English soccer authorities are investigating whether clubs paid off victims of sexual abuse in return for their silence.
English Football Association chief executive Martin Glenn said Thursday the body will take action against any club found guilty of “hushing up” victims of a growing scandal in British soccer.
“There has to be a situation,” Glenn said, “where if there are restrictive contracts through employment law which prevent people from speaking out about a crime — and we are talking about crimes here — then it must be dealt with.”
The FA has started an internal review to re-examine its response to convictions of soccer coaches in the 1990s, after former professional players went public over the last two weeks about the ordeals they went through as youngsters.
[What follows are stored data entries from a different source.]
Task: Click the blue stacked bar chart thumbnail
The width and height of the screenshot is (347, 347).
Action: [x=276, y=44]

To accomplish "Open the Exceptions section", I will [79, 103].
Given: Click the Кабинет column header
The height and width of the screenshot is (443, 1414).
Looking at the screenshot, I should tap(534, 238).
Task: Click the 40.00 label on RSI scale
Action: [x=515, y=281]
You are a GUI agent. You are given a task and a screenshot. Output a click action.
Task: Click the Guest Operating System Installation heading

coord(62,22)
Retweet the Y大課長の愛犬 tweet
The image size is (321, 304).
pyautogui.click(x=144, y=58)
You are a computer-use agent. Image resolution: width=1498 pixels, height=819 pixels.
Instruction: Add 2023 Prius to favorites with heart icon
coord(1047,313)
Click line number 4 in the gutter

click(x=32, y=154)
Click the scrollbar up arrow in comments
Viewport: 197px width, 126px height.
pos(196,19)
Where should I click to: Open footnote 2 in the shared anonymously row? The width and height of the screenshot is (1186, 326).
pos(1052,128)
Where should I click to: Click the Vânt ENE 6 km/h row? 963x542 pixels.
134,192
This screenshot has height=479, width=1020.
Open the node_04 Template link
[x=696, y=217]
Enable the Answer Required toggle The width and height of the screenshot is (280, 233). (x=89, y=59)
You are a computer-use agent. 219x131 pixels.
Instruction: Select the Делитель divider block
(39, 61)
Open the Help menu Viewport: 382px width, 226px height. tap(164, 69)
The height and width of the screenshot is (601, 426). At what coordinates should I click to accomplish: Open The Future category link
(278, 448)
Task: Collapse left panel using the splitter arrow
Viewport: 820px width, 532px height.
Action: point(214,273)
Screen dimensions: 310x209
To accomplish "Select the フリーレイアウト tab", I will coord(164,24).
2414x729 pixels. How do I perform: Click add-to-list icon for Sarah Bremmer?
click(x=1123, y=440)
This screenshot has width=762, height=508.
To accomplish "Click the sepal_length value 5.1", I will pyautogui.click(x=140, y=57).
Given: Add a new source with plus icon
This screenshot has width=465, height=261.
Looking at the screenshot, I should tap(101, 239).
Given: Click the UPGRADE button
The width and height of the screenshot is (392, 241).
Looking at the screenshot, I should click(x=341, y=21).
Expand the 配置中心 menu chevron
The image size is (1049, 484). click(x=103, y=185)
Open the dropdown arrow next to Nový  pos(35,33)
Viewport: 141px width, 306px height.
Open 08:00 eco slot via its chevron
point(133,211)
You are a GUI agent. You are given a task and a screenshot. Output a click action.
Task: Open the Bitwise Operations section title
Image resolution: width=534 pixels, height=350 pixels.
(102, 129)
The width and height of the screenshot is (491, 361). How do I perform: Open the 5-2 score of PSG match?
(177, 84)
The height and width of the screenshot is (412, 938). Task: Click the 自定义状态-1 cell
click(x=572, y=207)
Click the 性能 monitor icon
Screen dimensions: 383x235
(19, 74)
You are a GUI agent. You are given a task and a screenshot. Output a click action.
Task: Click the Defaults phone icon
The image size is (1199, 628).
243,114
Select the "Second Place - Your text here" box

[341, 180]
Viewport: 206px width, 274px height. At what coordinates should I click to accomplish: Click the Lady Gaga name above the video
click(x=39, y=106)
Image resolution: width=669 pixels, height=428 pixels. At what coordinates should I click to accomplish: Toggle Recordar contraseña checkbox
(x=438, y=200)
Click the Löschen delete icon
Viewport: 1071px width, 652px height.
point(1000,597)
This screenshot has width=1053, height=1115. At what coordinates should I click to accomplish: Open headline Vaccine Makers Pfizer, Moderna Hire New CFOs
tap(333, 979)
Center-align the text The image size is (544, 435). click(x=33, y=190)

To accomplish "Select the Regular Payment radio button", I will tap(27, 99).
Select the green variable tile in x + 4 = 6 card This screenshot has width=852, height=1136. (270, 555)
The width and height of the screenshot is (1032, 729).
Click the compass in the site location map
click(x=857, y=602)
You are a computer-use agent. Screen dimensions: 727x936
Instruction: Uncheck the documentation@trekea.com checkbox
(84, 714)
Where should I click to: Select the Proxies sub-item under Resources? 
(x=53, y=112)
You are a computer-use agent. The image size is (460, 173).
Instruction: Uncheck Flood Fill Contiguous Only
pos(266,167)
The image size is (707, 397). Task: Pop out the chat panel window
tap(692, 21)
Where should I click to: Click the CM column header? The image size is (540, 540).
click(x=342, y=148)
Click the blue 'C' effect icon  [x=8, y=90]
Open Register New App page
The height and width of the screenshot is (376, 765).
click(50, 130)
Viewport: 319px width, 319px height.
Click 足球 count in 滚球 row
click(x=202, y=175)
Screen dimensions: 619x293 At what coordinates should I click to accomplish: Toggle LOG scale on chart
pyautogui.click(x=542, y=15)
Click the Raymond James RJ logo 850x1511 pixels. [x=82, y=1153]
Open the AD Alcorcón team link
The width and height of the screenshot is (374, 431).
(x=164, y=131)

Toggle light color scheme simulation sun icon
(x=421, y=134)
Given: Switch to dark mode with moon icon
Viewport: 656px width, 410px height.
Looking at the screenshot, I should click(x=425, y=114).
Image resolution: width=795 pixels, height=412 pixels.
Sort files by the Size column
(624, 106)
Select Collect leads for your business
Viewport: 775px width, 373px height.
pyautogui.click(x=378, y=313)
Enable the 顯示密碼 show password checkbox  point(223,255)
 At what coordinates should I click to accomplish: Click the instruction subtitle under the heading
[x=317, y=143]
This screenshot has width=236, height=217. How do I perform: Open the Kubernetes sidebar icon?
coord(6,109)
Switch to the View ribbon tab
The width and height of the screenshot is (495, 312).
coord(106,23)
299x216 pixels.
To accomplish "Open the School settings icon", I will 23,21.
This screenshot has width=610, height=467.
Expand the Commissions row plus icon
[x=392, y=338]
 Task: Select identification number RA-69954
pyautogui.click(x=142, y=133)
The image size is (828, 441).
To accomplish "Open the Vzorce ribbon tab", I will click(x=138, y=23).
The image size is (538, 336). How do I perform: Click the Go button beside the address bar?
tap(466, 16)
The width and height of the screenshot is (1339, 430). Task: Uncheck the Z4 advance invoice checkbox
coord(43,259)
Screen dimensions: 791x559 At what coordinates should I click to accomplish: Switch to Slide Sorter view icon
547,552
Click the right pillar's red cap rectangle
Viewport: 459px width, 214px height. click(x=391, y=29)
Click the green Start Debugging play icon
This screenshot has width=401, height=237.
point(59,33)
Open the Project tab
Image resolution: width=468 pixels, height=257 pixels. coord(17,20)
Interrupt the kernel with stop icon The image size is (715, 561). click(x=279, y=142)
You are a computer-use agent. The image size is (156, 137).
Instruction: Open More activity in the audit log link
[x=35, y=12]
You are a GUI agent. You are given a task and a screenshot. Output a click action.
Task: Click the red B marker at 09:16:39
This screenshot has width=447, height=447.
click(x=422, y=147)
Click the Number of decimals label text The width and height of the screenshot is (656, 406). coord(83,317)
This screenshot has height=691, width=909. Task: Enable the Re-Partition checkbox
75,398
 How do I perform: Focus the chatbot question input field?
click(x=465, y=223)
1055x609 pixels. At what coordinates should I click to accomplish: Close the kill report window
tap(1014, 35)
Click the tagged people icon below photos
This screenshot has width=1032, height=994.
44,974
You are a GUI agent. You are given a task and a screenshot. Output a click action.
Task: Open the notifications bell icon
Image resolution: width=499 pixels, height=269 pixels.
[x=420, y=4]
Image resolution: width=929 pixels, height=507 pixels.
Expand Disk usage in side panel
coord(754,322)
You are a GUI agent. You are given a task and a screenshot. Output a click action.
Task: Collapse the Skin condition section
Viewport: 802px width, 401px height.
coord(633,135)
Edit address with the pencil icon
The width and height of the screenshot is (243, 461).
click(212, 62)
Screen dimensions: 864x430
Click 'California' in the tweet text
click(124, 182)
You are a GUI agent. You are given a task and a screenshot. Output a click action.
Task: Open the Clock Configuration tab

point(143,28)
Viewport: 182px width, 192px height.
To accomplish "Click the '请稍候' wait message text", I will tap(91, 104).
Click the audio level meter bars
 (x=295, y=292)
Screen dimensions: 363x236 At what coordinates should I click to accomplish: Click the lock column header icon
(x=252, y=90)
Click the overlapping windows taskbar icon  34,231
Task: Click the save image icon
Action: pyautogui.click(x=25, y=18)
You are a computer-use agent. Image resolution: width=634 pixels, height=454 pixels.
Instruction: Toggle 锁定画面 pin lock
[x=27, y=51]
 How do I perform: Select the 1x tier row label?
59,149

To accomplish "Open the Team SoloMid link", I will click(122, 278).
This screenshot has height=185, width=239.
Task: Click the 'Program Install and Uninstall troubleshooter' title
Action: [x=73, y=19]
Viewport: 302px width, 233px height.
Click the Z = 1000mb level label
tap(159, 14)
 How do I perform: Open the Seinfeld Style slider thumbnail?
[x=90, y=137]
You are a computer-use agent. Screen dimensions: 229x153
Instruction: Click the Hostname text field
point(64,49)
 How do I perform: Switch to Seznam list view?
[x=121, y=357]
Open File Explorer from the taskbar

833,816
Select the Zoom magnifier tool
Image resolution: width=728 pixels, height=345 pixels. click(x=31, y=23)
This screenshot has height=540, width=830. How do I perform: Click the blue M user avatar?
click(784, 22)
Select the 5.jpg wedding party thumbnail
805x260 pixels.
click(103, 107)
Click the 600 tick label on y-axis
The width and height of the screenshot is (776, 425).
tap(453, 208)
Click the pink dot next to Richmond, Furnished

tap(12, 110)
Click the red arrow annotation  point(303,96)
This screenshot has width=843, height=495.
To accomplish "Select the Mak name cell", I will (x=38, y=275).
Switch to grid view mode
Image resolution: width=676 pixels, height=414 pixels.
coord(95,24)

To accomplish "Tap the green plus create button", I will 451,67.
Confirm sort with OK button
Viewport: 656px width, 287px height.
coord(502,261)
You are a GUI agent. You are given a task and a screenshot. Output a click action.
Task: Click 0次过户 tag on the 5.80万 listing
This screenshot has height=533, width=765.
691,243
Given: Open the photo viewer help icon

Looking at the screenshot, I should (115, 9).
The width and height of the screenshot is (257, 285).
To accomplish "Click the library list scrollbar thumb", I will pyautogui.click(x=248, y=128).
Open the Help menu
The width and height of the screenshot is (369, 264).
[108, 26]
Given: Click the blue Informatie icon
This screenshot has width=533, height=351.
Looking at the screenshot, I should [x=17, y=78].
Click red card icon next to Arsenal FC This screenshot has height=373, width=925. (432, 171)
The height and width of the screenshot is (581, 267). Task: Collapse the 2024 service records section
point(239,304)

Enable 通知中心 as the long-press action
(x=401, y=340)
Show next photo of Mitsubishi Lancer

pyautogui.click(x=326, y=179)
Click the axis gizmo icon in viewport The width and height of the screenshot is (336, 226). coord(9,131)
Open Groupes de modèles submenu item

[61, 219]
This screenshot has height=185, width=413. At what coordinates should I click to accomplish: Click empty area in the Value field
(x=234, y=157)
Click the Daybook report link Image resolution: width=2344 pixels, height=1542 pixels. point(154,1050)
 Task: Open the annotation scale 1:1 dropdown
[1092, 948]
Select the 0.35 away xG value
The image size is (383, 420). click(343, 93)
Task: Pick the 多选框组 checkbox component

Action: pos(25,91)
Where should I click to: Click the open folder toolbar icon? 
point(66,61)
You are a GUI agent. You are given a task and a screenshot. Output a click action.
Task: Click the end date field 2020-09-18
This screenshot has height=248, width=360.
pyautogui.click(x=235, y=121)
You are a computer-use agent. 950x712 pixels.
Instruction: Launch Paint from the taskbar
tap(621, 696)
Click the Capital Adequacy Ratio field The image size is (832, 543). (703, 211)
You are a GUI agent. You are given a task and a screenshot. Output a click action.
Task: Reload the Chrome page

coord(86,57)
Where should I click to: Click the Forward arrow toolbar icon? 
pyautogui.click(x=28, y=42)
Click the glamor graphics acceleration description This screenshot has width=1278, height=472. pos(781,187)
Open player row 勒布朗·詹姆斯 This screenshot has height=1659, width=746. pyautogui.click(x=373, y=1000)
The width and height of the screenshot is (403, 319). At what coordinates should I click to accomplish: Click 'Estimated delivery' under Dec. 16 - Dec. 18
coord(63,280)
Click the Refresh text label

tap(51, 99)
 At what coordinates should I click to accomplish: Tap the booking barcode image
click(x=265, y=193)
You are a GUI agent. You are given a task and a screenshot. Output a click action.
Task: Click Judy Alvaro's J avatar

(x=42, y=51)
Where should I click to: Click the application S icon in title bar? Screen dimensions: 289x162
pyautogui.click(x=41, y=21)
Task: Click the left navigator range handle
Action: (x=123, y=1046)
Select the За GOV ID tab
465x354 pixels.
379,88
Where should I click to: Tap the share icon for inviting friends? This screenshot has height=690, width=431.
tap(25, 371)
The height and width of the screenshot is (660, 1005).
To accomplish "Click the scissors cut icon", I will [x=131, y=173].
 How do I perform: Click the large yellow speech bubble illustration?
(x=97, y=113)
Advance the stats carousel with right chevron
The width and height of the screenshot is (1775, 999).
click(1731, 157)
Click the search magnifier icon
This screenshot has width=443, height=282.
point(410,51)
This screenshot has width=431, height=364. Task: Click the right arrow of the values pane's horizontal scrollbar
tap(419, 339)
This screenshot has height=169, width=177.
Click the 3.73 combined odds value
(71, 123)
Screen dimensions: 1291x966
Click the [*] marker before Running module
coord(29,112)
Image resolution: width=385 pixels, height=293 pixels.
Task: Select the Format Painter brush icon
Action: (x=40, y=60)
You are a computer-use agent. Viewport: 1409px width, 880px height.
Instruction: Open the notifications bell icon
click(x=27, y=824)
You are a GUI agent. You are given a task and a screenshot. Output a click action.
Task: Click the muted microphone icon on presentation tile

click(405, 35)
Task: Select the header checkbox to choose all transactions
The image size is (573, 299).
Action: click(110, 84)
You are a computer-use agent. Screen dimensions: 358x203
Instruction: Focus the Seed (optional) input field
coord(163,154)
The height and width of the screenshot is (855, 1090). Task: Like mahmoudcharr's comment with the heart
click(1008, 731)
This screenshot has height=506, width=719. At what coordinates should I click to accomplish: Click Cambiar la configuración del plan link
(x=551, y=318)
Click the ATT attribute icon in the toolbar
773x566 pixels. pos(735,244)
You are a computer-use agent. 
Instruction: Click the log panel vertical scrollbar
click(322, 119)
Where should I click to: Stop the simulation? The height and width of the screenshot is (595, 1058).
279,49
The governing body is also funding and supporting a hotline, set up by a children’s charity in response to sex abuse claims, that has taken more than 860 calls in its first week.
“If the FA has made errors, we will own up to them,” Glenn said, “as must the rest of football if avoidable errors have been made.”
Asked if there had been a cover-up within the English game regarding child abuse cases, Glenn said: “I doubt it.”
Fifteen police forces are investigating allegations of child sex abuse in soccer, while Chelsea also opened an investigation into an employee from the 1970s who is now dead.
The issue dominated a news conference to present Gareth Southgate as the coach of England’s national team.
“To hear the stories is heartbreaking, really,” Southgate said. “I am involved in an organization that is taking it extremely seriously.
“The important thing over the next few weeks is that we still investigate what happened, that we learn from the past,” Southgate added. “And I must also say, if I’m a parent sending my child to a game over the weekend, I feel they are in a much better place than we were 15-20 years ago.”